1. What do RI agents do? Do they try to learn to predict things for example?
Yes, they learn to predict if some particular sequences of behaviors can successfully be enacted in some particular contexts. To do so, they simultaneously learn categories of behaviors and categories of contexts. Precisely, they represent contexts by the behaviors that they afford. Then, they tend to enact complex behaviors when they see that the context affords these behaviors. This results in exhibiting a form of intrinsic motivation of being "in control" of their activity.

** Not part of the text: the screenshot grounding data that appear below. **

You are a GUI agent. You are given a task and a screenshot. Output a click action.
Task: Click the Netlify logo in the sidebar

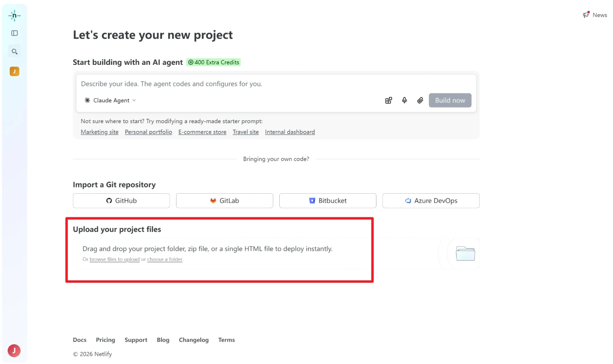click(x=14, y=15)
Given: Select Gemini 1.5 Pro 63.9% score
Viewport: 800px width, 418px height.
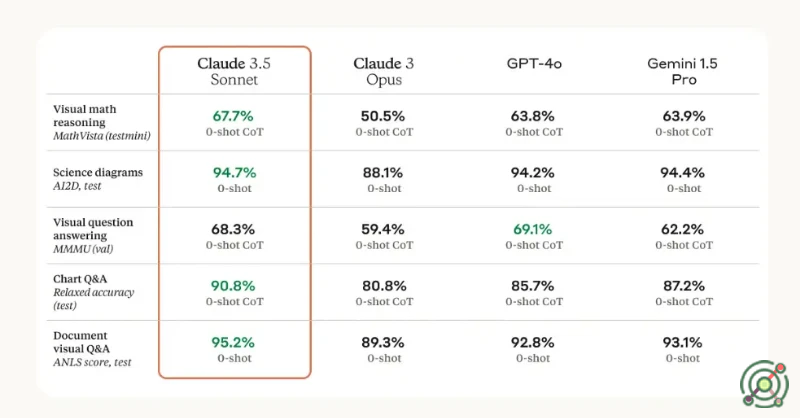Looking at the screenshot, I should click(x=683, y=116).
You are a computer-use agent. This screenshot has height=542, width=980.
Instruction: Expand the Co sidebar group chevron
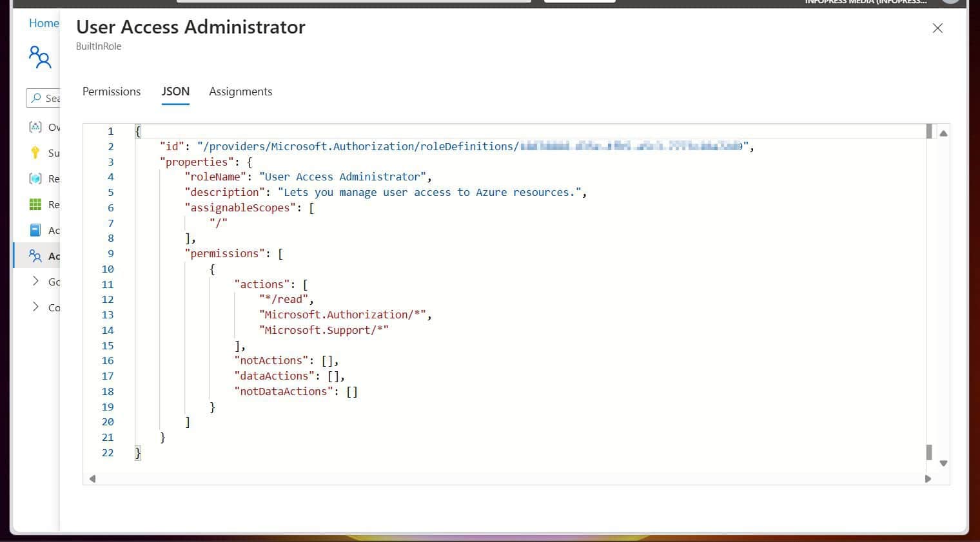click(x=35, y=307)
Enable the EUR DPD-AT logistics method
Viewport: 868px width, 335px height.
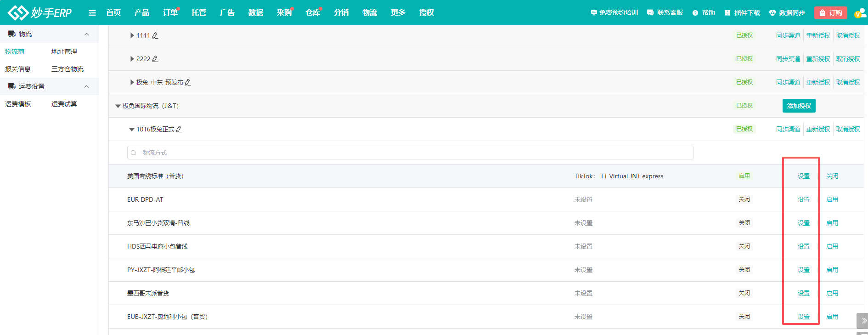point(832,199)
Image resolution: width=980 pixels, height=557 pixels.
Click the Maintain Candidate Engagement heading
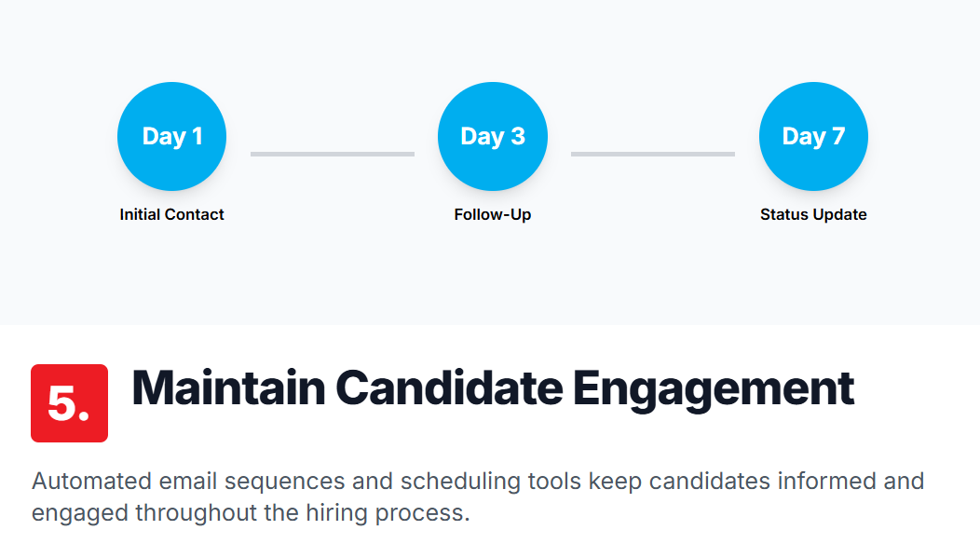[x=493, y=388]
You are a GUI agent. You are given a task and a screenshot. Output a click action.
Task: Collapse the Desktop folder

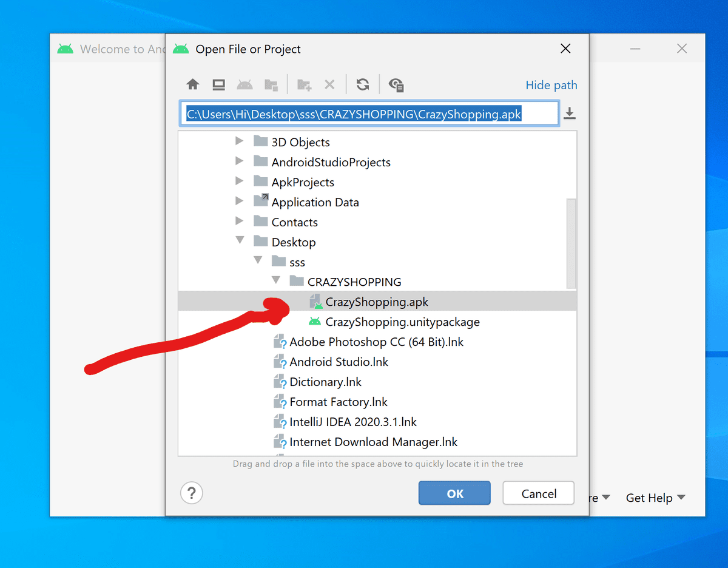click(x=240, y=242)
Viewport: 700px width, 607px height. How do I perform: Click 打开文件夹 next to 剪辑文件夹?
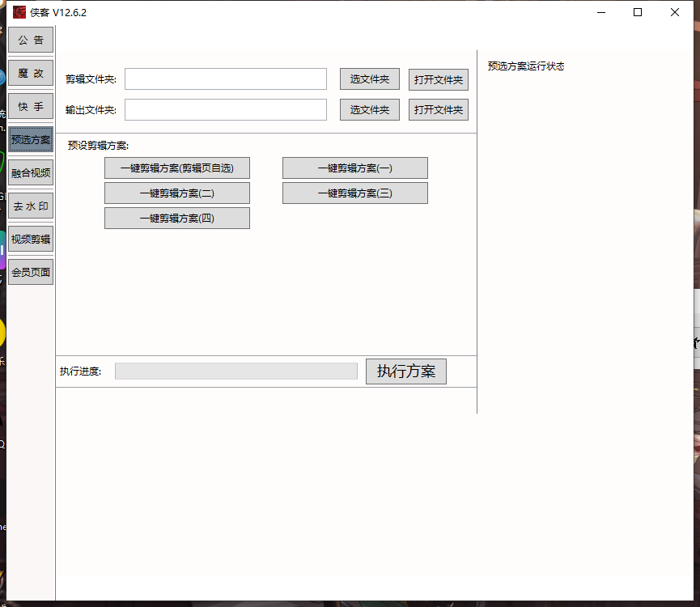[x=438, y=79]
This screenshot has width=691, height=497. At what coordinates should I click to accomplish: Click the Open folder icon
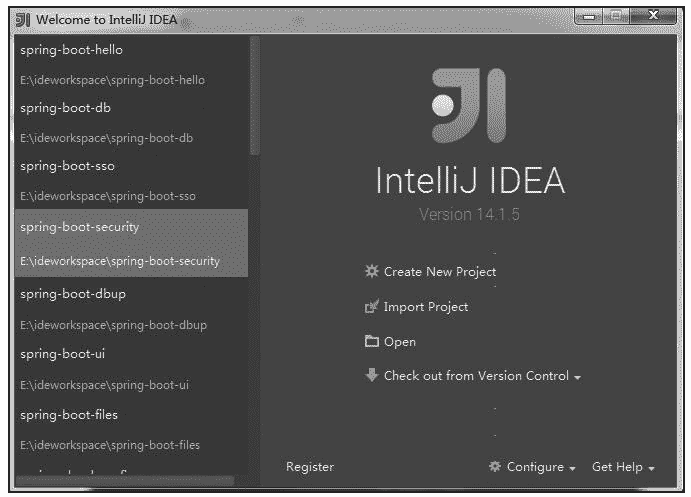[x=372, y=342]
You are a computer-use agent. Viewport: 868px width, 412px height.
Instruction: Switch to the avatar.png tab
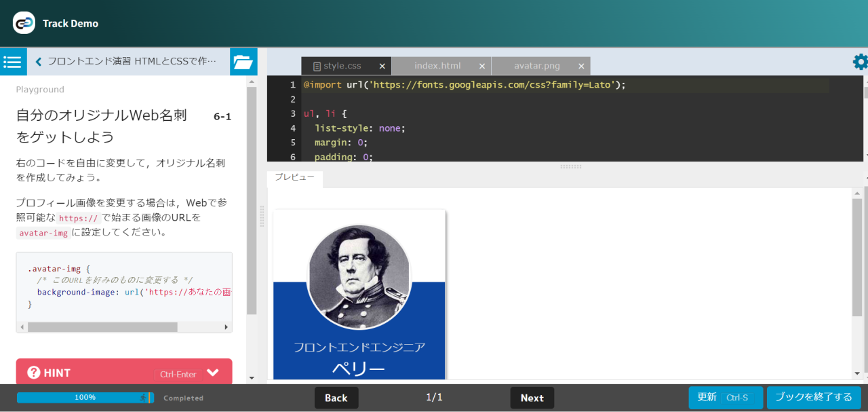pyautogui.click(x=536, y=66)
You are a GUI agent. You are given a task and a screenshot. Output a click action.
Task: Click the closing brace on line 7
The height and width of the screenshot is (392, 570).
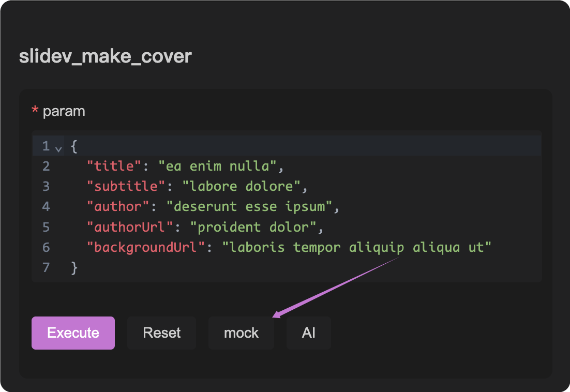(74, 267)
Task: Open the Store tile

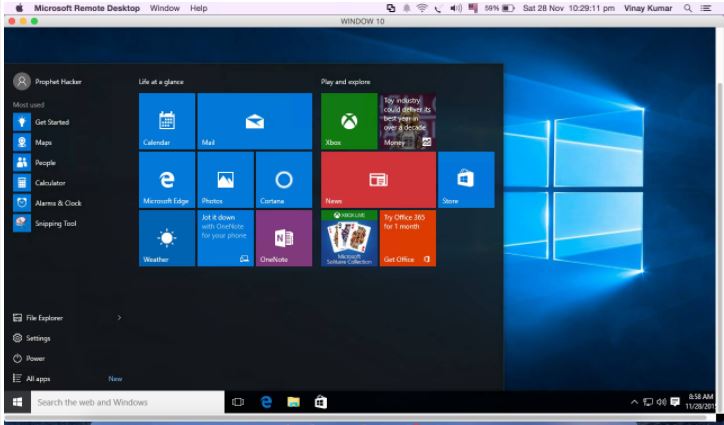Action: [x=465, y=180]
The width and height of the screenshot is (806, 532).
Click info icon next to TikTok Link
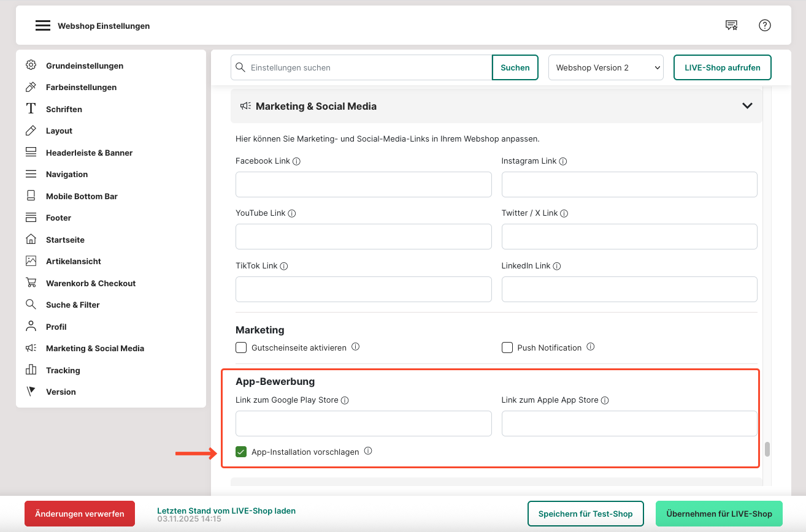click(284, 266)
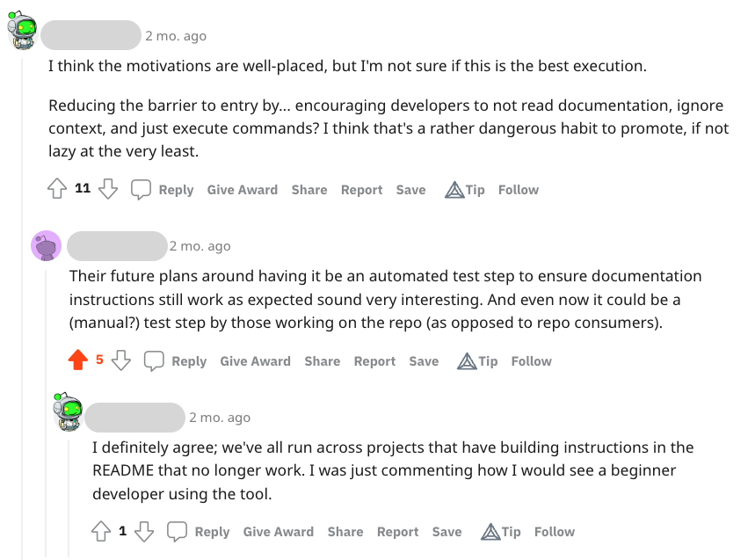The width and height of the screenshot is (748, 560).
Task: Click the 2 mo. ago timestamp on the top comment
Action: tap(173, 36)
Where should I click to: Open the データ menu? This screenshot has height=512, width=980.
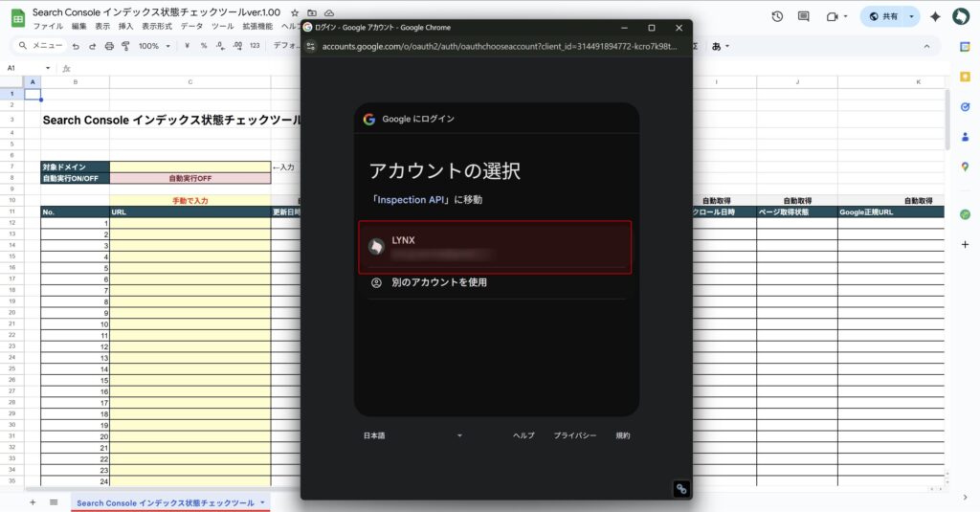(191, 26)
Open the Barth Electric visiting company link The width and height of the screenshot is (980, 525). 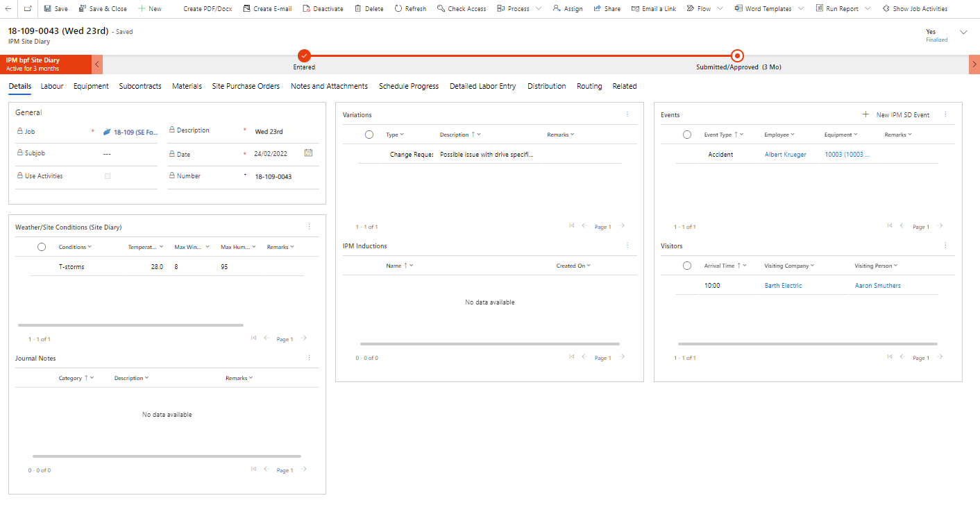click(x=783, y=285)
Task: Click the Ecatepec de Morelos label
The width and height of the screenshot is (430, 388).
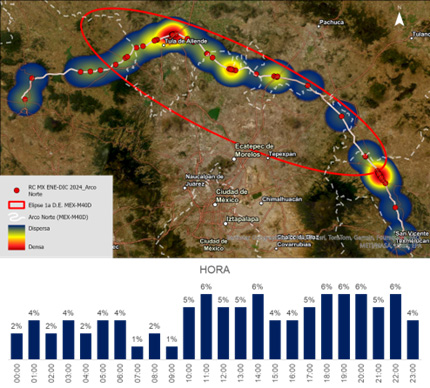Action: [x=254, y=150]
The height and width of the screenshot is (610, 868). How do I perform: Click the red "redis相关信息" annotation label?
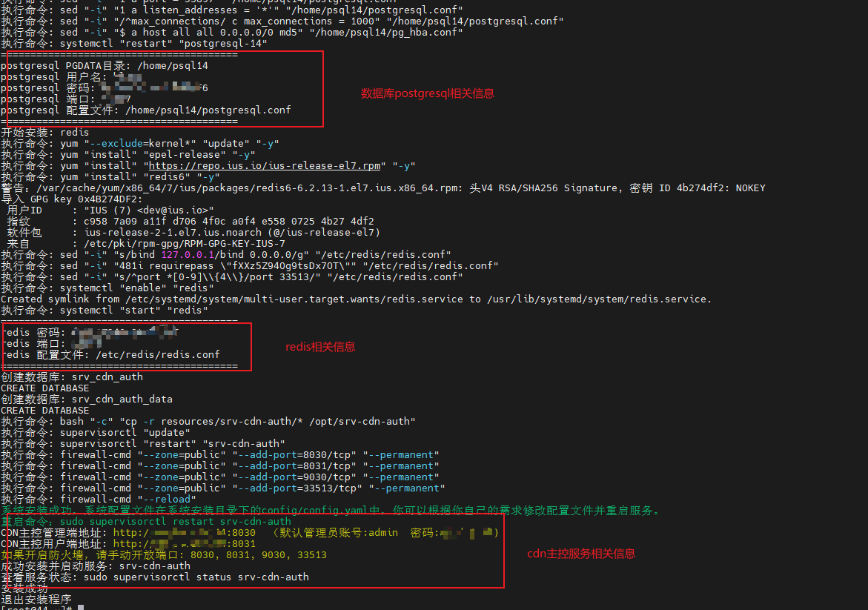click(320, 347)
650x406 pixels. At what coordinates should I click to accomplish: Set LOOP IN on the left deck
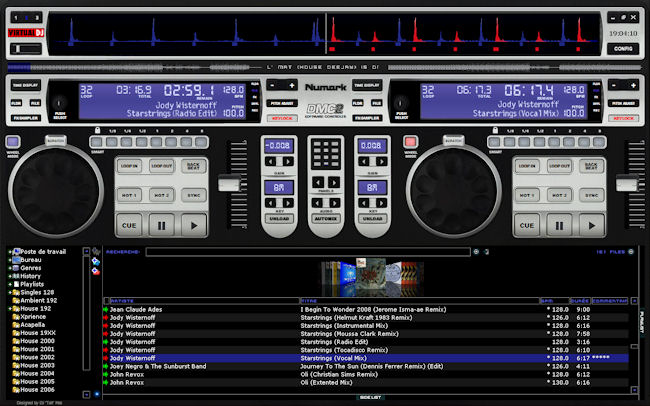coord(129,165)
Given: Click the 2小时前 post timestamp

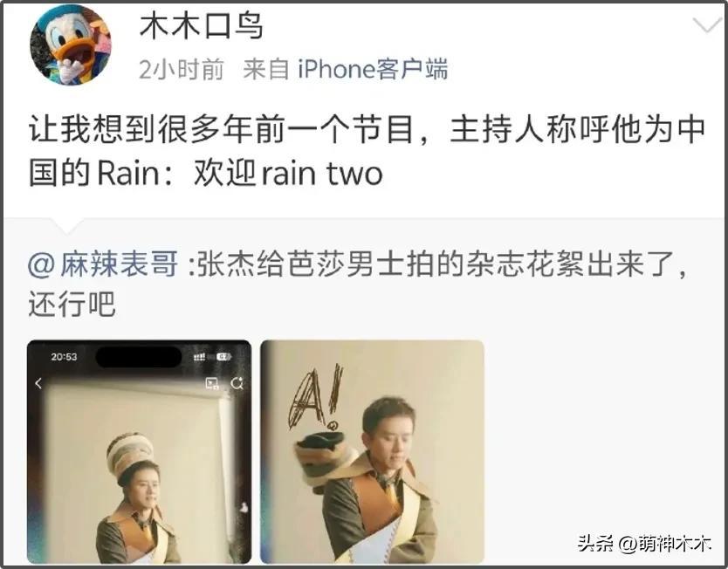Looking at the screenshot, I should pos(181,70).
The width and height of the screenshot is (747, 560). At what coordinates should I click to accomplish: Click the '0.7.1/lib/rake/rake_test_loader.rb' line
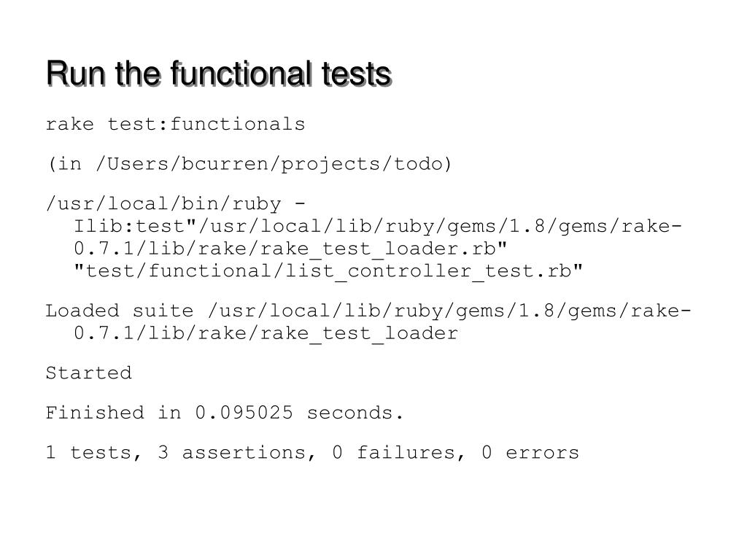tap(290, 249)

2. What does it buy me? If I adopt your RI approach, and I'm making a practical robot system to work in a home environment let's say - what advantage will I get by using your system? Give me a specific example.
Mostly, you will have fun interacting with a robot that looks self-motivated to you. It won't be more useful to you than your cat or your dog, but people still pay a lot to have cats and dogs. On the long term, it will open the way towards more intelligent systems. Cognitive theories have strong arguments that we must go through this if we want to move on towards more intelligent systems anyway. Knowledge must be grounded in experience of interaction.
3. What about the existing community that works on intrinsic motivation? Oudeyer, Singh/Barto, Schmidhuber, haven't they already got techniques for making self-motivated robots? They also talk about curiosity. What's special about your RI approach?
None of these methods allow designing self-programming agents. There is self-programming when the data that is learned by the agent is executable data. That is, the agent executes previously learned programs in appropriate contexts. Self-programming is a crucial aspect to create robots that look intrinsically motivated because it is what makes the robot behave as if it had free will, (as opposed to executing pre-programmed behaviors). Two instances of robots with the same initial algorithm develop different behaviors and make different choices depending on their own individual experience.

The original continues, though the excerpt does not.